Cantonese "here"

The first comment to my post on "Multilingual voting signs" (11/9/12) was by Alinear, who stated that cǐ chù 此處 ("this place") sounds like Cantonese to him.  As a matter of fact, as reader ahkow pointed out in the second comment, cǐ chù 此處 ("this place") is simply the literary / classical Chinese way of writing "here".  Both cǐ 此 ("this") and chù 處 ("place") occur on the oracle bones, so this means that they have been a part of Sinitic vocabulary since around 1200 BC.  Where they might have come from before that time remains to be determined.

A search on CantoDict yields 1 single character entry and 29 polysyllabic entries meaning "here" or that are related to that English word one way or another.  Having studied a bit of Cantonese, and having consulted with Cantonese friends to verify what I remember from my Cantonese classes, I spotted ni1dou6 呢度 as the most authentic and common Cantonese word for "here".

Now, ni1dou6 呢度 ("here") is a very high frequency term that is a basic part of the vocabulary, yet it is noteworthy that neither of the morphemes of which it is composed is of obvious Sinitic derivation.  In Mandarin, 呢 has three pronunciations:

ní — as part of the word nízi 呢子, signifying a type of heavy woolen cloth

ne — used at the end of a sentence to indicate a rhetorical, special, or alternative interrogative

nī — a technical term in esoteric Buddhism

In the Cantonese word for "here", ni1dou6 呢度, the ni1 is being used to transcribe the sound of a morpheme for which no Chinese character exists.  This phenomenon of morphemes that do not match any known Chinese character is extremely common in Cantonese, Taiwanese, Shanghainese, and other non-Mandarin topolects.  The same holds true for colloquial forms of Mandarin, such as Sichuanese and Pekingese.  What seems ironic is that it is often the highest frequency morphemes in the spoken languages that lack a good Sinitic pedigree.
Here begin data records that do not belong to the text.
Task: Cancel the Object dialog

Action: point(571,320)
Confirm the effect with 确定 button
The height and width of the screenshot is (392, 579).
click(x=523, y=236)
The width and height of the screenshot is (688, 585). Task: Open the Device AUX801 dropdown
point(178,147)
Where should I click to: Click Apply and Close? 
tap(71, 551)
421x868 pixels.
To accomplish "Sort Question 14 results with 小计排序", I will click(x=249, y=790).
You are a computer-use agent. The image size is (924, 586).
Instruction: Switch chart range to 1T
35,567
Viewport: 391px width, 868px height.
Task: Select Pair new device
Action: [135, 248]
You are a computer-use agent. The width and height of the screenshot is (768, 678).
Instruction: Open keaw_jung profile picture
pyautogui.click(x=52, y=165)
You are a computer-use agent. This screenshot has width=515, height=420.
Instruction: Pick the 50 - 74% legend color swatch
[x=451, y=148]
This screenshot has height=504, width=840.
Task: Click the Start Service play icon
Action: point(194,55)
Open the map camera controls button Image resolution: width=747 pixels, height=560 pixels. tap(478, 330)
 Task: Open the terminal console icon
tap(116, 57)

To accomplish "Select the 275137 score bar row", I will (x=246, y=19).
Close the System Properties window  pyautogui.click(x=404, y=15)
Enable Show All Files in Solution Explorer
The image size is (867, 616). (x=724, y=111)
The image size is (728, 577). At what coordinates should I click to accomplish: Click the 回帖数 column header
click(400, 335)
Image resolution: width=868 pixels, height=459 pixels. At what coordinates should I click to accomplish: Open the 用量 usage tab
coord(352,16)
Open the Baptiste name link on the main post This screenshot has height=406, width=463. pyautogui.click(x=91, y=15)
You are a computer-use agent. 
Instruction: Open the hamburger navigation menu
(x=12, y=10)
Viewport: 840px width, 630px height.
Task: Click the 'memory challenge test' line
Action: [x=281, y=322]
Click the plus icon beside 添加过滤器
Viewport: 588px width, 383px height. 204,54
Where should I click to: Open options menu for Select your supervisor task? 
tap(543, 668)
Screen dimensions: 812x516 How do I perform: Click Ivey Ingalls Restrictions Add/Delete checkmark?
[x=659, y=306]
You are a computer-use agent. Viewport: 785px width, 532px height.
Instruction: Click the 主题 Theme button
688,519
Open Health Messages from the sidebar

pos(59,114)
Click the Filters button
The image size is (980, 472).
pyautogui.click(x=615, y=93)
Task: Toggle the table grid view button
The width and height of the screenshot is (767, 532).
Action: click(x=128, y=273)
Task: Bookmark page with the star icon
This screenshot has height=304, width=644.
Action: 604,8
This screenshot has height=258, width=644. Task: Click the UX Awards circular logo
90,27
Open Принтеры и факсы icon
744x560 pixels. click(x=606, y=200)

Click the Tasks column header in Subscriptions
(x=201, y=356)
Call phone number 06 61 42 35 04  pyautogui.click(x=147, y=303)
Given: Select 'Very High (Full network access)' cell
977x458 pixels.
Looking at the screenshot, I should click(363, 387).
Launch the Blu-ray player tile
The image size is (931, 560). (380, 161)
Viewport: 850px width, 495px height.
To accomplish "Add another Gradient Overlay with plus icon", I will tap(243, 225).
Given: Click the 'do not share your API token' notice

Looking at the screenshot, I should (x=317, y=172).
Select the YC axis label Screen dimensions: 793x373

The other morpheme in the Cantonese word for "here", namely dou6 , is also being used to transcribe the sound of a Cantonese morpheme for which no Chinese character exists.  Because there are no proper characters for writing Cantonese ni1dou6 ("here"), I have long suspected that it is not Sinitic at all, but that it derives from some substrate language that was present in southeast China long before the so-called Han people started moving in from the north.  I believe that much of the elaborate particle system and many other aspects, elements, and features of Cantonese also derive from substrate, non-Sinitic languages, but in this post I shall concentrate only on ni1dou6 ("here") to keep it within manageable limits and to serve as a powerful example of characteristic of Cantonese that is generally ignored.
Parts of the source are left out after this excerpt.